El lastre de llamarse zona franca
Juan Manuel Camargo G.
Hasta el 2005, las zonas francas en Colombia eran bastante típicas: gozaban de exención total del impuesto sobre la renta y tenían que exportar prácticamente toda su producción. Cuando Colombia adhirió a la Organización Mundial del Comercio, el Gobierno de turno denunció tres instrumentos de promoción a las exportaciones, y Colombia fue obligada a desmontarlos antes del 2006. Los certificados de reembolso tributario fueron desactivados, el Plan Vallejo de maquinaria fue abolido, pero las zonas francas eran demasiado importantes para simplemente borrarlas del mapa. Se conservó la figura, por tanto, solo que eliminando su componente de promoción a las exportaciones. Después de la Ley 1004 del 2005, los usuarios industriales de zona franca pasaron a pagar el 15 % de impuesto sobre la renta (frente a una tarifa normal, entonces, del 33 %), pero dejaron de tener la obligación de exportar, y, de hecho, hoy, una empresa localizada en zona franca puede no tener operaciones de comercio exterior y destinar el total de su producción al mercado interno.
A pesar de esto, año tras año, Gobierno tras Gobierno, se tiende a medir a las zonas francas en función de sus exportaciones. El nombre pesa demasiado y prevalece sobre la realidad jurídica. Si se llamaran de otro modo, quizás la gente aceptaría que un grupo de empresas pague una tarifa preferencial de renta y no tenga que exportar. Y no existiría la tentación constante de castigarlas porque no exportan (que es algo que no tienen la obligación de hacer).
Así sucede (hasta la fecha en que se escribe este artículo) con el proyecto de la nueva reforma tributaria, en el que se ata la tarifa preferencial de renta a un “plan de internacionalización” (a crear por el Gobierno) y a un porcentaje máximo de ingresos obtenidos en el territorio aduanero nacional (es una impropiedad vincular el concepto de ingresos al territorio aduanero nacional, pero ese es otro tema).

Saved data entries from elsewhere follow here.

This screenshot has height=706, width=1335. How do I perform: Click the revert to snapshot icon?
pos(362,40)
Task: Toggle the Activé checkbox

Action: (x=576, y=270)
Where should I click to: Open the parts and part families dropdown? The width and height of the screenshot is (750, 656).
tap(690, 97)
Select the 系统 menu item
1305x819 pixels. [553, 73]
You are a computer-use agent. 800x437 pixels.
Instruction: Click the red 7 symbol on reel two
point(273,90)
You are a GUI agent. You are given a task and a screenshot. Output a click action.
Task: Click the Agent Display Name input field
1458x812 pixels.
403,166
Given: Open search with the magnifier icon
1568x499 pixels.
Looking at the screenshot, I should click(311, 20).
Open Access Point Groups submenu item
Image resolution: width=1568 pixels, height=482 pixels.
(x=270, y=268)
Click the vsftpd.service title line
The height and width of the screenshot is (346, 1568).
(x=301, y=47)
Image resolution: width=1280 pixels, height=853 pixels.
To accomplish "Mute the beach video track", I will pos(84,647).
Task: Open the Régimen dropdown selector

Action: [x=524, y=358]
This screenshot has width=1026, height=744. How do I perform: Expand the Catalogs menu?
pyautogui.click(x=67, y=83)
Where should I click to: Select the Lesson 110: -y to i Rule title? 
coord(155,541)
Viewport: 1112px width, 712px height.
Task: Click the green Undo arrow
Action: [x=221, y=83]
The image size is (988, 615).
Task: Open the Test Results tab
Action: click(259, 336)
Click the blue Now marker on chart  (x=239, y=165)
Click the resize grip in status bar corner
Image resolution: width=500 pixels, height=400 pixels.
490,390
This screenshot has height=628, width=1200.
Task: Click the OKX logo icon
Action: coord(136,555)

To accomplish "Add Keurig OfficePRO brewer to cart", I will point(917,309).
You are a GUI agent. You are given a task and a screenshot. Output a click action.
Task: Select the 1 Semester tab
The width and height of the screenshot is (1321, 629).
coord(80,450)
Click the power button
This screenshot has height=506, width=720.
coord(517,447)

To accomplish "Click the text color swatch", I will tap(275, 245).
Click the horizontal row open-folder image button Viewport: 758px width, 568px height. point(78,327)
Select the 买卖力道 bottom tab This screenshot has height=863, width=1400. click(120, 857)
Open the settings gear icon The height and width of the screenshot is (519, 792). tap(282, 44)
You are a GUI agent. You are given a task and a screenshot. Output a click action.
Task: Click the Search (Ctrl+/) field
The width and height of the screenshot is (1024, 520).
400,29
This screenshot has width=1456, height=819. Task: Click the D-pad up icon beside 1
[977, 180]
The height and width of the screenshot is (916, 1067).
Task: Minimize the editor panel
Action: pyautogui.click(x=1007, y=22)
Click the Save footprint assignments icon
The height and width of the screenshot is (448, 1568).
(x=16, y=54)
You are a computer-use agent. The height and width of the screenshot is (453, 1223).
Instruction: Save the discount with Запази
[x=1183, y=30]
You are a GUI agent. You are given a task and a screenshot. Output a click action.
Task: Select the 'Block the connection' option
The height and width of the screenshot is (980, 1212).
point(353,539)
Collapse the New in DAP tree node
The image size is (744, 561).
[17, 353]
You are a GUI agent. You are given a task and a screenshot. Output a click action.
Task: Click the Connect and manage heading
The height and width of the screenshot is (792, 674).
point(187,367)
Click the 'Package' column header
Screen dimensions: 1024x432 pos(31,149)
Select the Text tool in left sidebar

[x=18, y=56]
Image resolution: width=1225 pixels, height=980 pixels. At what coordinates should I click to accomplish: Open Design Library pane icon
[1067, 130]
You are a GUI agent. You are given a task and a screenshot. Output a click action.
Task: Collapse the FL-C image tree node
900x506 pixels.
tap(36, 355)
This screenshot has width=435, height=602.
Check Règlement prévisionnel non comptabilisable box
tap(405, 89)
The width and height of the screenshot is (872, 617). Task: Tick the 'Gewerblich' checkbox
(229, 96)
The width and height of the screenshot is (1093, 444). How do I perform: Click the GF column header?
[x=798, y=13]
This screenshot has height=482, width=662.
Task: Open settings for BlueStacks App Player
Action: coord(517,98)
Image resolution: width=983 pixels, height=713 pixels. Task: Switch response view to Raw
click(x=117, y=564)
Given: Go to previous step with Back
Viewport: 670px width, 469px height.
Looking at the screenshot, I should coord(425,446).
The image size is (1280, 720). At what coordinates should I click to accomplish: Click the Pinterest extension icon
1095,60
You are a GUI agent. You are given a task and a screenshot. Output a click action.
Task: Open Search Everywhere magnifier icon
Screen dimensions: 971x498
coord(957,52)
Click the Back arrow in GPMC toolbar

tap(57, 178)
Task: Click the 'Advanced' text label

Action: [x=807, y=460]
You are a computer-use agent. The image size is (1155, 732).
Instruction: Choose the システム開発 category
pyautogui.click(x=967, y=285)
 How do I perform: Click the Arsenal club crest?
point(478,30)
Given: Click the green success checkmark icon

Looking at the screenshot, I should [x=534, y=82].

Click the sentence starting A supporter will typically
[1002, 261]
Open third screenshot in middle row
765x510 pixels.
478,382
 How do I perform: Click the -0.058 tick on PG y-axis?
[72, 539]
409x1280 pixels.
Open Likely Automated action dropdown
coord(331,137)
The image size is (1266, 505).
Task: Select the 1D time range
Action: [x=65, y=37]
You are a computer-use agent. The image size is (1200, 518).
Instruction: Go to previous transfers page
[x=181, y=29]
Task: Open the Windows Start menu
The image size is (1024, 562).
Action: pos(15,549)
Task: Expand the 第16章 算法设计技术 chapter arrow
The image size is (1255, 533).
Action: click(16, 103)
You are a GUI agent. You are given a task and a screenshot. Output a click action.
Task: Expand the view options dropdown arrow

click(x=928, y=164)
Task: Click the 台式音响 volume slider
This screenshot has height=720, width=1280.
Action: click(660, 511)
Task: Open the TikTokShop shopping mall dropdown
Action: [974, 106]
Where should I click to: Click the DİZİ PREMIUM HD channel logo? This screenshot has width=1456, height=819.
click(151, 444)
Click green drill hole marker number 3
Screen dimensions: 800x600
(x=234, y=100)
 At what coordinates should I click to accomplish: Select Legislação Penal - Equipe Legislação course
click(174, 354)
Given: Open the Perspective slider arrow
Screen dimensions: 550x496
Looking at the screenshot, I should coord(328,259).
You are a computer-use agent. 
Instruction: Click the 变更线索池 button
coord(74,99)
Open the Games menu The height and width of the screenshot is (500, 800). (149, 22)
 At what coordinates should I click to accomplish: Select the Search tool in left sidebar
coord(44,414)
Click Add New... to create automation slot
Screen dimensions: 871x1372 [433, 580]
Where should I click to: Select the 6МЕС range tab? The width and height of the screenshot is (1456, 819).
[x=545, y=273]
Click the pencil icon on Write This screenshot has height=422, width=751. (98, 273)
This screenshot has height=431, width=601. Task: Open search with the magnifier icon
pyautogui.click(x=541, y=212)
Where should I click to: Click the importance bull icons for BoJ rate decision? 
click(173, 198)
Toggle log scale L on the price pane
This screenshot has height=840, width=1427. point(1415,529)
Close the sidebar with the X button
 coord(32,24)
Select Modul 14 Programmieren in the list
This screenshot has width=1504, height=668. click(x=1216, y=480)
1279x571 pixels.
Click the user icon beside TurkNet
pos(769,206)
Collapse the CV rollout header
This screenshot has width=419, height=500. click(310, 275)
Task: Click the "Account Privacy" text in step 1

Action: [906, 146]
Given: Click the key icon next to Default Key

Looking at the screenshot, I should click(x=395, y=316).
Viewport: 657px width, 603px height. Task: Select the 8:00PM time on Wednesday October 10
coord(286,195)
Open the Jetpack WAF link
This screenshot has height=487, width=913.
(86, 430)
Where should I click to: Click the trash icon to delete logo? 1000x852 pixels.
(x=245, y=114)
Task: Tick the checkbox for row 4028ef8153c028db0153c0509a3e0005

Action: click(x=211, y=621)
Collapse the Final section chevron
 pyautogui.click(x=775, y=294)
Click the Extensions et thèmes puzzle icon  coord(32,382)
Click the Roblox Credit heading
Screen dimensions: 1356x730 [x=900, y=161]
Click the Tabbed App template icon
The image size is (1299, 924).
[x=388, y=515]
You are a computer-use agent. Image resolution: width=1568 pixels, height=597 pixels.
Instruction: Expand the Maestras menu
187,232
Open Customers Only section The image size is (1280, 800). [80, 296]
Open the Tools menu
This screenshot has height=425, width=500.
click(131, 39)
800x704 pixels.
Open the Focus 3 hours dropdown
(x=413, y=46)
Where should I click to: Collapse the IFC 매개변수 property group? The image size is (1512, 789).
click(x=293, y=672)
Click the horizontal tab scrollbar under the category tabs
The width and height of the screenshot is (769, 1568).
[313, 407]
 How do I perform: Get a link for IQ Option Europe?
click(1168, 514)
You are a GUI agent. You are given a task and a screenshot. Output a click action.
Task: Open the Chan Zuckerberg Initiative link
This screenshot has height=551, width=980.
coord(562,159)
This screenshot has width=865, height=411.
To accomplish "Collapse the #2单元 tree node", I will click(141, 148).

Peor aún, el proyecto prevé que, si un usuario industrial no cumple ambos requerimientos por tres años consecutivos, perderá tal calidad y los beneficios de zona franca. La empresa podrá mantener su ubicación física dentro de la zona franca (lo que es un alivio, pero crea una disparidad acaso insostenible en el régimen aduanero de estas zonas), pero el proyecto ni siquiera contempla otra consecuencia trascendental: si un usuario industrial pierde el régimen franco, deberá nacionalizar, destruir o exportar todos sus equipos e inventarios que hayan entrado con régimen franco. Esta sola consecuencia es muy gravosa y tiene complejidades indescifrables. Está el costo, por supuesto. Pero, además, muchos de estos bienes serán usados y no es seguro que se puedan nacionalizar, por culpa de esos intrincados requisitos que distinguen a nuestra legislación aduanera.
Perder el régimen franco no será entonces solo una pena hacia el futuro y no será simplemente una consecuencia de no cumplir un recién estrenado plan de internacionalización. Tal cómo está concebido, la empresa que pierda el régimen franco va a ser sancionada por haber creído en el Estado, por haber entrado en el régimen franco cuando no se requería exportar y por haber invertido en lo que el Estado decía que quería incentivar. Pero nuestro Estado es vengativo. Quiere vengarse de estas empresas por haber aprovechado lo que el mismo Estado les ofreció.
Ojalá que este proyecto no sea aprobado así. Y, si es aprobado, ojalá la Corte Constitucional declare inconstitucional, al menos, la pérdida de la calidad de usuario de zona franca.